■ **WRITTEN TASK 1**
In the roofing forum thread, change "rope" to "line" and write out the passage that opens with the words containing "So lets just" and closes with "(Dec 15, 2011)".
■ **WRITTEN TASK 2**
Write what comes next in the roofing forum thread, picking up after its last line.

■ **PAGE EXCERPT**

....................

So lets just set the record straight then. Safety Guy how many years have you been roofing? And no I don't care how many degrees you have or how much of your life you have wasted sitting in a classroom. How long have you been roofing? I've been doing it 17 yrs and never had a major fall, accidents happen and you or a gov't agency cannot prevent that and I cannot even count how many times I've tripped over that stupid rope and almost fell off the roof. This forum is for ROOFERS so please tell us your real world qualifications or else go find some safety forum where you all sit around and brag about how many businesses you've fined into bankruptcy and how qualified you are because you took the latest class. So leave us that actually do something and porvide a service to people to make our living alone.


----------



## Safety_Guy (Dec 15, 2011)

Pro Exteriors and max: I'm not a roofer, therefore you are absolutely right to the fact that I have not walked in your shoes and I understand how you are trying to defend yourself. I dont need to work in your profession to speak on the subject matter. I rely on statistics, data, injured people stories and affected families of a deceased employees to make my arguments and try to hammer the message to your thick heads that fall protection is needed for the type of work you guys do. As to the matter of this Forum, the creators of this site deamed important to have a section for SAFETY which is clearly labeled as such. If you dont want to read my posts, DONT. I'm not forcing you to read my posts. I'm not forcing you to wear your fall protection. I'm just simply providing information on the subject of FALL PROTECTION. It is ultimately up to you what you will do with such information. You want to cheat DEATH everyday, be my guest. Your a BIG BAD ROOFER with 17 years of experiance, you know what your doing. !!b


----------



## Interloc (Apr 6, 2009)

....................

■ **SUPPLIED RECORDS**

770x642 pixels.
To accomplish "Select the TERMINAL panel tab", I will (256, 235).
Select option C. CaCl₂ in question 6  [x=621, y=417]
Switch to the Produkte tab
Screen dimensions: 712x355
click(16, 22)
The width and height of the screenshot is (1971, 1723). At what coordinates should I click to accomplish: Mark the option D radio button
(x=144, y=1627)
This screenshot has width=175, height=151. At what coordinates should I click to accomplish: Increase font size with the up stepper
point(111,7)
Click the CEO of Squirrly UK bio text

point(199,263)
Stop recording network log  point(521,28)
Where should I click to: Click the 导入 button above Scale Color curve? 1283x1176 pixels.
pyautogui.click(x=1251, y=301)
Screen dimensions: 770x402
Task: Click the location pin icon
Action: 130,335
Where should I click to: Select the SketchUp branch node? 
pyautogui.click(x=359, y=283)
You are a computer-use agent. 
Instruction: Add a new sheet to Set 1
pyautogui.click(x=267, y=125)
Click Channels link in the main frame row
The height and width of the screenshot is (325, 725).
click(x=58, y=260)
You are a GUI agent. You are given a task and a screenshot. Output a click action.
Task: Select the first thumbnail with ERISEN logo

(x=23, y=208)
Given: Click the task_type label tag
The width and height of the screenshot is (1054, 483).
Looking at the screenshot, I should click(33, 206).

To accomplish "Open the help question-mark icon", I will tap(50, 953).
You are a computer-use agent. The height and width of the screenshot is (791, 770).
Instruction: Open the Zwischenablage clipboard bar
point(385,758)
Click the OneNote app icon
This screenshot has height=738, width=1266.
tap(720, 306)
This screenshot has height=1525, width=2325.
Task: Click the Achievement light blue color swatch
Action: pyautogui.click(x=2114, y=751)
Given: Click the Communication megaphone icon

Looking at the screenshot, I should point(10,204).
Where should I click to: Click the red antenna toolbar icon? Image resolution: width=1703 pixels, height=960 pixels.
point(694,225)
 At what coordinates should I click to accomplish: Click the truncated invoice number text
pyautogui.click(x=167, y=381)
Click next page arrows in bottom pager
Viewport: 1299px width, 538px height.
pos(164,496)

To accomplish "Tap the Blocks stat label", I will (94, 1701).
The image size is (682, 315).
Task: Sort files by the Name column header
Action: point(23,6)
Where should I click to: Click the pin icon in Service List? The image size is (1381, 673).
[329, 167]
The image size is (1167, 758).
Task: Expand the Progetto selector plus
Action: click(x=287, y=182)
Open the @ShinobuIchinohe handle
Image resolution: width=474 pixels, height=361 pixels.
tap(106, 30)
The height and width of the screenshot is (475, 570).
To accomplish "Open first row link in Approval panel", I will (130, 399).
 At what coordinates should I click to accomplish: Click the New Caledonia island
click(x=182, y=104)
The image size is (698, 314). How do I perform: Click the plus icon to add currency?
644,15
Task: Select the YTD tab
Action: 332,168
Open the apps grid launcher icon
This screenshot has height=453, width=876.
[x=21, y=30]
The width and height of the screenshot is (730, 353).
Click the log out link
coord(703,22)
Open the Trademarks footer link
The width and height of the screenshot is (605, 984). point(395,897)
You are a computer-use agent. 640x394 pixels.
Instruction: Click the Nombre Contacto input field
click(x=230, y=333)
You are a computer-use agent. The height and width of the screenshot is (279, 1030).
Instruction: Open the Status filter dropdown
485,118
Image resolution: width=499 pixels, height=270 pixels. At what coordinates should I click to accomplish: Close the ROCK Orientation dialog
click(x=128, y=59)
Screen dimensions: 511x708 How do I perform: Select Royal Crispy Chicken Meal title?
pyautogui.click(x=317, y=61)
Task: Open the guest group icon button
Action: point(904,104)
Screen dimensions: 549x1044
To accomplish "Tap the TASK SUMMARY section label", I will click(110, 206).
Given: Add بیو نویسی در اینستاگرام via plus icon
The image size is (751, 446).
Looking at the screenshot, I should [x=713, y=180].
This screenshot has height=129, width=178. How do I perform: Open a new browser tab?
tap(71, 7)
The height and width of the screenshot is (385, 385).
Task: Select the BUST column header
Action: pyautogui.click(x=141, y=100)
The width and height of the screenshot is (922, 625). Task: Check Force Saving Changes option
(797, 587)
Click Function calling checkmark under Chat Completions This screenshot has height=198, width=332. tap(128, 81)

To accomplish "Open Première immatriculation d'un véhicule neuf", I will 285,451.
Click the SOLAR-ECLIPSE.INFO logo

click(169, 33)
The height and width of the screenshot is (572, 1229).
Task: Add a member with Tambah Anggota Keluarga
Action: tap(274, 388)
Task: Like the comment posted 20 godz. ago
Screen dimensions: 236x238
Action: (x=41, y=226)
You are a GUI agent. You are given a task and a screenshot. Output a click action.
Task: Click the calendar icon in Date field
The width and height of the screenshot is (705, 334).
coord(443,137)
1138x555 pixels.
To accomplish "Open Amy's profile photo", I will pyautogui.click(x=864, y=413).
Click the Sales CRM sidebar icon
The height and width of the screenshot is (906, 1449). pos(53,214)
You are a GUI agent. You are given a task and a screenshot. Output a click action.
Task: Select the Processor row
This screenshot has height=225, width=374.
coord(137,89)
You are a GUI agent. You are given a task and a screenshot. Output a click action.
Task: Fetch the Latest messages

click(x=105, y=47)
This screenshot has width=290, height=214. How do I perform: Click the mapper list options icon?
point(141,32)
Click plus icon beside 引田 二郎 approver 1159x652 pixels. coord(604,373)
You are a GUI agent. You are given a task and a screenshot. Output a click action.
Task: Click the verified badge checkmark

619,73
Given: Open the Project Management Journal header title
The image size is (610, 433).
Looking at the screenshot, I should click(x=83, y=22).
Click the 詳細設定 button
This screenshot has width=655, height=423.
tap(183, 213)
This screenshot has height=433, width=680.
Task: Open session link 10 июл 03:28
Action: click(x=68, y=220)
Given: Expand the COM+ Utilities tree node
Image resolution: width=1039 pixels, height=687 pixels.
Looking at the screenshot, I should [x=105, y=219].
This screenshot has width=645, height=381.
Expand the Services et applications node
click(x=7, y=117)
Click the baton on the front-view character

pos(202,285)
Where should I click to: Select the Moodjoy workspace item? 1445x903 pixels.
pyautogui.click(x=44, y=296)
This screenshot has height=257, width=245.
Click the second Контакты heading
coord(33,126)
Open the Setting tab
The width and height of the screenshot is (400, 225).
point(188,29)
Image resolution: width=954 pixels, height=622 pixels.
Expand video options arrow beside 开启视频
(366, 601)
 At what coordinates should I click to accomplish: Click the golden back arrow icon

....................

■ **TASK ANSWER 1**
So lets just set the record straight then. Safety Guy how many years have you been roofing? And no I don't care how many degrees you have or how much of your life you have wasted sitting in a classroom. How long have you been roofing? I've been doing it 17 yrs and never had a major fall, accidents happen and you or a gov't agency cannot prevent that and I cannot even count how many times I've tripped over that stupid line and almost fell off the roof. This forum is for ROOFERS so please tell us your real world qualifications or else go find some safety forum where you all sit around and brag about how many businesses you've fined into bankruptcy and how qualified you are because you took the latest class. So leave us that actually do something and porvide a service to people to make our living alone.


----------



## Safety_Guy (Dec 15, 2011)

■ **TASK ANSWER 2**
Common Sense ppl..if its steep, slick, icy etc etc, common sense says wear a rope.
If its 5/12 or less no ice no slickness etc etc..common sense says ya dont need a rope but also common sense says dont walk off the edge...:thumbup:...but some ppl think theres no such thing as common sense..:laughing: :blink:..but also common sense says theres WCB, OHSA or safety clowns around..better wear a rope..:yes:


----------



## buddywest (Dec 17, 2011)

do you use tie offs on all jobs and hard hats
va beach roofer


----------



## Interloc (Apr 6, 2009)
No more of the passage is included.